-- BEGIN Extracted text --
Photo: BIRN.

Thaci offers govt mandate to ‘whoever can command majority’

Following a meeting with party representatives on Wednesday, President Hashim Thaci offered the mandate to form Kosovo’s next government to whichever coalition can form a parliamentary majority.

Kosovo’s next government looks set to be formed without new elections, after President Hashim Thaci declared on Wednesday that he will offer a mandate to whomever can establish a parliamentary majority.

“I will give the mandate to any party or coalition that proves it has a majority in the Assembly,” Thaci said at the conclusion of a meeting between himself and leading figures from every political party represented in the Kosovo Assembly, which was live streamed for the public. 

During the meeting, the president consulted with leaders to determine whether the parties wished for him to push forward with the formation of a new government or call extraordinary elections, following the motion of no confidence that passed against the government on March 25.
-- END Extracted text --
-- BEGIN Provided data --
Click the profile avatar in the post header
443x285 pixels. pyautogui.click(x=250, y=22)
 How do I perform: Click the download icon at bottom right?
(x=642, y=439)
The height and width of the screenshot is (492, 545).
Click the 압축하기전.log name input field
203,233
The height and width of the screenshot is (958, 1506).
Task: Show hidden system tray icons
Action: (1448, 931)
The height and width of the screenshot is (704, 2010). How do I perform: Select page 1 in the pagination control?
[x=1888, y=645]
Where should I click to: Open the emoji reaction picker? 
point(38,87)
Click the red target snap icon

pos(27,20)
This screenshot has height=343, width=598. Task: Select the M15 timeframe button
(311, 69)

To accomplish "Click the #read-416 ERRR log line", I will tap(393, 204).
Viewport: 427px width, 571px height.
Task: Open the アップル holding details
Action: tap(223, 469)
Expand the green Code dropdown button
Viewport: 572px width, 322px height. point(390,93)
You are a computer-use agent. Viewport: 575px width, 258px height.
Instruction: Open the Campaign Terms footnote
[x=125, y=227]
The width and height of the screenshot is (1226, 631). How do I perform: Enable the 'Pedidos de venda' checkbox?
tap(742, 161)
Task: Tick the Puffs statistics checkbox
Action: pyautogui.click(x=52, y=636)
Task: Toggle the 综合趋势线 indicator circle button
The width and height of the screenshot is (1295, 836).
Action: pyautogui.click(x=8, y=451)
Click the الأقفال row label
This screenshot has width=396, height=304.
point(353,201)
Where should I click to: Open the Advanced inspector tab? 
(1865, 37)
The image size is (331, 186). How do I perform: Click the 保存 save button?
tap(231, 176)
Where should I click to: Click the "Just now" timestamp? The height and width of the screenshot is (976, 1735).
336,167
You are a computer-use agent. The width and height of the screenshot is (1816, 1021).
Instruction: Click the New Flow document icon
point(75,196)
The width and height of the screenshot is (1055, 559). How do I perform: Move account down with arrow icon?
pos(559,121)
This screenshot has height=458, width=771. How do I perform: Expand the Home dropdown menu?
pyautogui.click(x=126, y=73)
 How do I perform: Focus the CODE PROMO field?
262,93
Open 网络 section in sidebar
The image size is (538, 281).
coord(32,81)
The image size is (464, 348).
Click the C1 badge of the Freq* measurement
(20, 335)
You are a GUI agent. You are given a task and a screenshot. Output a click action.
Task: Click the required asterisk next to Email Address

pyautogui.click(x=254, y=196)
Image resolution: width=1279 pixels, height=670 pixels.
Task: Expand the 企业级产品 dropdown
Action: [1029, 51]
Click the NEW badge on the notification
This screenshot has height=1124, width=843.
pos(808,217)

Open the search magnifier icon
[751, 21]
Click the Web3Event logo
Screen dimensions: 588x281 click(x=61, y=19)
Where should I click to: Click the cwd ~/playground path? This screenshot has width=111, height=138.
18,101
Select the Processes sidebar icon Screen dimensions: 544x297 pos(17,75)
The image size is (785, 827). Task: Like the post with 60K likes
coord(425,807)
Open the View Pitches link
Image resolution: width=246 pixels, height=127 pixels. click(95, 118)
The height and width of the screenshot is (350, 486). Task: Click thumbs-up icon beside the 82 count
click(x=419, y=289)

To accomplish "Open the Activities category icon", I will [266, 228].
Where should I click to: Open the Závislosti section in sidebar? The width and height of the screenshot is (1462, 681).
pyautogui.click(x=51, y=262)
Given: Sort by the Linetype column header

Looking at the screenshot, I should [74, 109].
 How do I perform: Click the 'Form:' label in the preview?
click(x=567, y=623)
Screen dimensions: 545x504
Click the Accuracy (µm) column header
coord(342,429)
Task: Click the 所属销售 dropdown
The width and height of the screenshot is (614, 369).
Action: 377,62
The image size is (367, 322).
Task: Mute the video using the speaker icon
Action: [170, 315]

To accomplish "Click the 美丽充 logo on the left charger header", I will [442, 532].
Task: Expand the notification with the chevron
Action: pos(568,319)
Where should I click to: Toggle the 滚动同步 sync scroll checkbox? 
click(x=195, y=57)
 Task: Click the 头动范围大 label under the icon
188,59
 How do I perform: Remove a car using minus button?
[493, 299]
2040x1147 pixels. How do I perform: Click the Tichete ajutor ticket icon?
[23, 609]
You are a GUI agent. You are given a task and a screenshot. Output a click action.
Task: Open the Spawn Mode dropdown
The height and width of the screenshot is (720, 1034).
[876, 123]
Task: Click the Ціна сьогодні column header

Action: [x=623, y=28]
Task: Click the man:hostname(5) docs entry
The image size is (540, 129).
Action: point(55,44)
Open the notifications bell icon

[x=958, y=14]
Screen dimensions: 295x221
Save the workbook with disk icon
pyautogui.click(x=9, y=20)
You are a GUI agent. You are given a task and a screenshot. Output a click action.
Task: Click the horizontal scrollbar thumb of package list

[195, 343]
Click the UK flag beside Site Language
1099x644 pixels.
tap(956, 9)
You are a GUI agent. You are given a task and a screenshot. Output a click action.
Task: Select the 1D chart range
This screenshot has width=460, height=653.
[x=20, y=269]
-- END Provided data --
Exercise requirements |
a) According to the article on Kosovo's government mandate, on what date did the motion of no confidence pass against the government?
b) In the article on Kosovo's government mandate, rewrite the passage from "Photo: BIRN." up to and including "form a parliamentary majority.", changing "Wednesday" to "Thursday".

Answers below |
a) March 25

b)
Photo: BIRN.

Thaci offers govt mandate to ‘whoever can command majority’

Following a meeting with party representatives on Thursday, President Hashim Thaci offered the mandate to form Kosovo’s next government to whichever coalition can form a parliamentary majority.